→ **Input for this task**:
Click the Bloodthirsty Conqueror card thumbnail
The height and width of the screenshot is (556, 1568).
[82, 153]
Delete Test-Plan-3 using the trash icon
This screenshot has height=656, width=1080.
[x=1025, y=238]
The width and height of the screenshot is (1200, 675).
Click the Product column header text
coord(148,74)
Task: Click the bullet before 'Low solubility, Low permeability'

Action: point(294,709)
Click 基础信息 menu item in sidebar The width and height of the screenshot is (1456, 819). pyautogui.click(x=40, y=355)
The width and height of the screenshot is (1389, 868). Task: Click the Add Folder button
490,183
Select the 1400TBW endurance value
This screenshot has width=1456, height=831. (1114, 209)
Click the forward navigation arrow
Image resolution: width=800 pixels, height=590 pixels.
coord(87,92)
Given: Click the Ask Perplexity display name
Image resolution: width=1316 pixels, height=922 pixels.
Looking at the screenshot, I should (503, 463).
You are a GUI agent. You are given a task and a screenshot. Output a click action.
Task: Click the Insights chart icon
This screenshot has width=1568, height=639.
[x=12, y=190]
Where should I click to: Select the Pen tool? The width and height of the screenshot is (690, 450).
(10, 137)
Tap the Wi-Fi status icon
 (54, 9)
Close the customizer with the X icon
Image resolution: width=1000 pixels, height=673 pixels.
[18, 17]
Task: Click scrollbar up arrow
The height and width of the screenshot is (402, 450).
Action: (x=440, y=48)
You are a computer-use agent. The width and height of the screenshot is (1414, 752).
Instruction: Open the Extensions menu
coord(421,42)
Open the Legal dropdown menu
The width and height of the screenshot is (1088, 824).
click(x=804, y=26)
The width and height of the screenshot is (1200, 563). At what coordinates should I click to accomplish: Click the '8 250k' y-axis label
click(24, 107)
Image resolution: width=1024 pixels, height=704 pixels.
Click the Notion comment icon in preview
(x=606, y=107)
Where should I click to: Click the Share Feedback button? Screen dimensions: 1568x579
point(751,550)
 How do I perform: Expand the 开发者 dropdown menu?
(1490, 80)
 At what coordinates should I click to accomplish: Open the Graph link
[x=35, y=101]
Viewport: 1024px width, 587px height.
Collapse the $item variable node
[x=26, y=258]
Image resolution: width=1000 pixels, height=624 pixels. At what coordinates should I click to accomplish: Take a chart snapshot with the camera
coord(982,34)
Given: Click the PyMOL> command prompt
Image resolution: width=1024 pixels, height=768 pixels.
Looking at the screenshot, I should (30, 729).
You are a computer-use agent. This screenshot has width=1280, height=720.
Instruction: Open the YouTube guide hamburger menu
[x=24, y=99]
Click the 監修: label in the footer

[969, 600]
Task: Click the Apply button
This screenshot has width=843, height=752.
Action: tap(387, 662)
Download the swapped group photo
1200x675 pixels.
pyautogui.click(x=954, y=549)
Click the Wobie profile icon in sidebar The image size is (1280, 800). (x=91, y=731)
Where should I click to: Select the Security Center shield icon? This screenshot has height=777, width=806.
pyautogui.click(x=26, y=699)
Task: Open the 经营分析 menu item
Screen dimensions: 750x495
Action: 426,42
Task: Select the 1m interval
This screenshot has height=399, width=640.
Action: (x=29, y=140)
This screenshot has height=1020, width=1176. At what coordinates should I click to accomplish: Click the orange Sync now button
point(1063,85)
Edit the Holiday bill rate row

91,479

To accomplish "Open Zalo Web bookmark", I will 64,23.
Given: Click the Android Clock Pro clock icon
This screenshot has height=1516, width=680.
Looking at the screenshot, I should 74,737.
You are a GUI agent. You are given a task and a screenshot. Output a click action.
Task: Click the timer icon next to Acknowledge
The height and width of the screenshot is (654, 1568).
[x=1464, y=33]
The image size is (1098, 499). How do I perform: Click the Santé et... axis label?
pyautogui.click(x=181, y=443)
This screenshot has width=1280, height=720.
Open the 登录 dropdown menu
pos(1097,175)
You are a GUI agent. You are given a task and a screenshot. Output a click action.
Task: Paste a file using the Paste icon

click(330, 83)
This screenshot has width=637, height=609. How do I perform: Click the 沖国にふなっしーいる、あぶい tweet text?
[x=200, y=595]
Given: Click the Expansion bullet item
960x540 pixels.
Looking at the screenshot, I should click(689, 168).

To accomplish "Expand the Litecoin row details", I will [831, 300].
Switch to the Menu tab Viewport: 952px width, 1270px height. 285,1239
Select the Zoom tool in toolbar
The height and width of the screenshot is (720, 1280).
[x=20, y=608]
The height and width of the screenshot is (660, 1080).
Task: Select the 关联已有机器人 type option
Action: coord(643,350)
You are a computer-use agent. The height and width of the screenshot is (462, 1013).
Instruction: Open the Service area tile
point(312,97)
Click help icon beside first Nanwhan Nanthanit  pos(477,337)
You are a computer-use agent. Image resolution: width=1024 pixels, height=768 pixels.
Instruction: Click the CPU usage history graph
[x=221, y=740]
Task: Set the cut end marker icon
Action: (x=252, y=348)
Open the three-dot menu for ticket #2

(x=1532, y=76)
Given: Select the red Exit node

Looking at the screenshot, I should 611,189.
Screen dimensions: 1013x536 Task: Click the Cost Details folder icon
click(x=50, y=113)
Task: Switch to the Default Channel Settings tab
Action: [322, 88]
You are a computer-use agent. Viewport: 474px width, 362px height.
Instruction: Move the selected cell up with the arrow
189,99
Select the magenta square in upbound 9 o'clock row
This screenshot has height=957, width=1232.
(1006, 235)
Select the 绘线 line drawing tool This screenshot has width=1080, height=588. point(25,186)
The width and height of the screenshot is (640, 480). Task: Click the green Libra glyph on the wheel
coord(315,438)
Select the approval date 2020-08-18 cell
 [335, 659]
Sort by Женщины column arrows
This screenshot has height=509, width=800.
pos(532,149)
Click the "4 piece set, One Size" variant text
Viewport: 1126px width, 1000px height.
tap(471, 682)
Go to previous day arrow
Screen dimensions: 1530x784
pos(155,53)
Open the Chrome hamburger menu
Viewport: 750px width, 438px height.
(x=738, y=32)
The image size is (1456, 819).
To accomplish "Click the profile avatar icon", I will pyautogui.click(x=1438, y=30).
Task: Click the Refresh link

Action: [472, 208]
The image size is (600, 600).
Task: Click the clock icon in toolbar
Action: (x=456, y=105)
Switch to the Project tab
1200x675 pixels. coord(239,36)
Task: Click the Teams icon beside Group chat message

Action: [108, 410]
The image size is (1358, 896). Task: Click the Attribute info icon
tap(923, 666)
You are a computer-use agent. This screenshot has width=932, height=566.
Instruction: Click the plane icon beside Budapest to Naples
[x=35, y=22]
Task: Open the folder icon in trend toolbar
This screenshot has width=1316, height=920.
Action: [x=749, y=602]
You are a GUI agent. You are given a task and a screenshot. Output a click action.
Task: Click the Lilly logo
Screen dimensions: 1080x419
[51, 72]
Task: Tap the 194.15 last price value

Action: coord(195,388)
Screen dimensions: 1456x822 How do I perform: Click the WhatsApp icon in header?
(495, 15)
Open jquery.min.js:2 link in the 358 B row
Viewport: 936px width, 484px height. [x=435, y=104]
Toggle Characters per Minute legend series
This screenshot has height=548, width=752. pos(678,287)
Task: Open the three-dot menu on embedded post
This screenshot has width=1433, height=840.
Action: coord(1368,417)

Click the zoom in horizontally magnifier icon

→ **Work instructions**: Retype every record above exactly as it appears.

→ **Solution**:
Click the Bloodthirsty Conqueror card thumbnail
The height and width of the screenshot is (556, 1568).
[82, 153]
Delete Test-Plan-3 using the trash icon
This screenshot has height=656, width=1080.
[x=1025, y=238]
The width and height of the screenshot is (1200, 675).
Click the Product column header text
coord(148,74)
Task: Click the bullet before 'Low solubility, Low permeability'

Action: point(294,709)
Click 基础信息 menu item in sidebar The width and height of the screenshot is (1456, 819). pyautogui.click(x=40, y=355)
The width and height of the screenshot is (1389, 868). Task: Click the Add Folder button
490,183
Select the 1400TBW endurance value
This screenshot has width=1456, height=831. (1114, 209)
Click the forward navigation arrow
Image resolution: width=800 pixels, height=590 pixels.
coord(87,92)
Given: Click the Ask Perplexity display name
Image resolution: width=1316 pixels, height=922 pixels.
Looking at the screenshot, I should (503, 463).
You are a GUI agent. You are given a task and a screenshot. Output a click action.
Task: Click the Insights chart icon
This screenshot has width=1568, height=639.
[x=12, y=190]
Where should I click to: Select the Pen tool? The width and height of the screenshot is (690, 450).
(10, 137)
Tap the Wi-Fi status icon
 (54, 9)
Close the customizer with the X icon
Image resolution: width=1000 pixels, height=673 pixels.
[18, 17]
Task: Click scrollbar up arrow
The height and width of the screenshot is (402, 450).
Action: (x=440, y=48)
You are a computer-use agent. The width and height of the screenshot is (1414, 752).
Instruction: Open the Extensions menu
coord(421,42)
Open the Legal dropdown menu
The width and height of the screenshot is (1088, 824).
click(x=804, y=26)
The width and height of the screenshot is (1200, 563). At what coordinates should I click to accomplish: Click the '8 250k' y-axis label
click(24, 107)
Image resolution: width=1024 pixels, height=704 pixels.
Click the Notion comment icon in preview
(x=606, y=107)
Where should I click to: Click the Share Feedback button? Screen dimensions: 1568x579
point(751,550)
 How do I perform: Expand the 开发者 dropdown menu?
(1490, 80)
 At what coordinates should I click to accomplish: Open the Graph link
[x=35, y=101]
Viewport: 1024px width, 587px height.
Collapse the $item variable node
[x=26, y=258]
Image resolution: width=1000 pixels, height=624 pixels. At what coordinates should I click to accomplish: Take a chart snapshot with the camera
coord(982,34)
Given: Click the PyMOL> command prompt
Image resolution: width=1024 pixels, height=768 pixels.
Looking at the screenshot, I should (30, 729).
You are a computer-use agent. This screenshot has width=1280, height=720.
Instruction: Open the YouTube guide hamburger menu
[x=24, y=99]
Click the 監修: label in the footer

[969, 600]
Task: Click the Apply button
This screenshot has width=843, height=752.
Action: tap(387, 662)
Download the swapped group photo
1200x675 pixels.
pyautogui.click(x=954, y=549)
Click the Wobie profile icon in sidebar The image size is (1280, 800). (x=91, y=731)
Where should I click to: Select the Security Center shield icon? This screenshot has height=777, width=806.
pyautogui.click(x=26, y=699)
Task: Open the 经营分析 menu item
Screen dimensions: 750x495
Action: 426,42
Task: Select the 1m interval
This screenshot has height=399, width=640.
Action: (x=29, y=140)
This screenshot has height=1020, width=1176. At what coordinates should I click to accomplish: Click the orange Sync now button
point(1063,85)
Edit the Holiday bill rate row

91,479

To accomplish "Open Zalo Web bookmark", I will 64,23.
Given: Click the Android Clock Pro clock icon
This screenshot has height=1516, width=680.
Looking at the screenshot, I should 74,737.
You are a GUI agent. You are given a task and a screenshot. Output a click action.
Task: Click the timer icon next to Acknowledge
The height and width of the screenshot is (654, 1568).
[x=1464, y=33]
The image size is (1098, 499). How do I perform: Click the Santé et... axis label?
pyautogui.click(x=181, y=443)
This screenshot has width=1280, height=720.
Open the 登录 dropdown menu
pos(1097,175)
You are a GUI agent. You are given a task and a screenshot. Output a click action.
Task: Paste a file using the Paste icon

click(330, 83)
This screenshot has width=637, height=609. How do I perform: Click the 沖国にふなっしーいる、あぶい tweet text?
[x=200, y=595]
Given: Click the Expansion bullet item
960x540 pixels.
Looking at the screenshot, I should click(689, 168).

To accomplish "Expand the Litecoin row details", I will [831, 300].
Switch to the Menu tab Viewport: 952px width, 1270px height. 285,1239
Select the Zoom tool in toolbar
The height and width of the screenshot is (720, 1280).
[x=20, y=608]
The height and width of the screenshot is (660, 1080).
Task: Select the 关联已有机器人 type option
Action: coord(643,350)
You are a computer-use agent. The height and width of the screenshot is (462, 1013).
Instruction: Open the Service area tile
point(312,97)
Click help icon beside first Nanwhan Nanthanit  pos(477,337)
You are a computer-use agent. Image resolution: width=1024 pixels, height=768 pixels.
Instruction: Click the CPU usage history graph
[x=221, y=740]
Task: Set the cut end marker icon
Action: (x=252, y=348)
Open the three-dot menu for ticket #2

(x=1532, y=76)
Given: Select the red Exit node

Looking at the screenshot, I should 611,189.
Screen dimensions: 1013x536 Task: Click the Cost Details folder icon
click(x=50, y=113)
Task: Switch to the Default Channel Settings tab
Action: [322, 88]
You are a computer-use agent. Viewport: 474px width, 362px height.
Instruction: Move the selected cell up with the arrow
189,99
Select the magenta square in upbound 9 o'clock row
This screenshot has height=957, width=1232.
(1006, 235)
Select the 绘线 line drawing tool This screenshot has width=1080, height=588. point(25,186)
The width and height of the screenshot is (640, 480). Task: Click the green Libra glyph on the wheel
coord(315,438)
Select the approval date 2020-08-18 cell
 [335, 659]
Sort by Женщины column arrows
This screenshot has height=509, width=800.
pos(532,149)
Click the "4 piece set, One Size" variant text
Viewport: 1126px width, 1000px height.
tap(471, 682)
Go to previous day arrow
Screen dimensions: 1530x784
pos(155,53)
Open the Chrome hamburger menu
Viewport: 750px width, 438px height.
(x=738, y=32)
The image size is (1456, 819).
To accomplish "Click the profile avatar icon", I will pyautogui.click(x=1438, y=30).
Task: Click the Refresh link

Action: [472, 208]
The image size is (600, 600).
Task: Click the clock icon in toolbar
Action: (x=456, y=105)
Switch to the Project tab
1200x675 pixels. coord(239,36)
Task: Click the Teams icon beside Group chat message

Action: [108, 410]
The image size is (1358, 896). Task: Click the Attribute info icon
tap(923, 666)
You are a computer-use agent. This screenshot has width=932, height=566.
Instruction: Click the plane icon beside Budapest to Naples
[x=35, y=22]
Task: Open the folder icon in trend toolbar
This screenshot has width=1316, height=920.
Action: [x=749, y=602]
You are a GUI agent. You are given a task and a screenshot. Output a click action.
Task: Click the Lilly logo
Screen dimensions: 1080x419
[51, 72]
Task: Tap the 194.15 last price value

Action: coord(195,388)
Screen dimensions: 1456x822 How do I perform: Click the WhatsApp icon in header?
(495, 15)
Open jquery.min.js:2 link in the 358 B row
Viewport: 936px width, 484px height. [x=435, y=104]
Toggle Characters per Minute legend series
This screenshot has height=548, width=752. pos(678,287)
Task: Open the three-dot menu on embedded post
This screenshot has width=1433, height=840.
Action: coord(1368,417)

Click the zoom in horizontally magnifier icon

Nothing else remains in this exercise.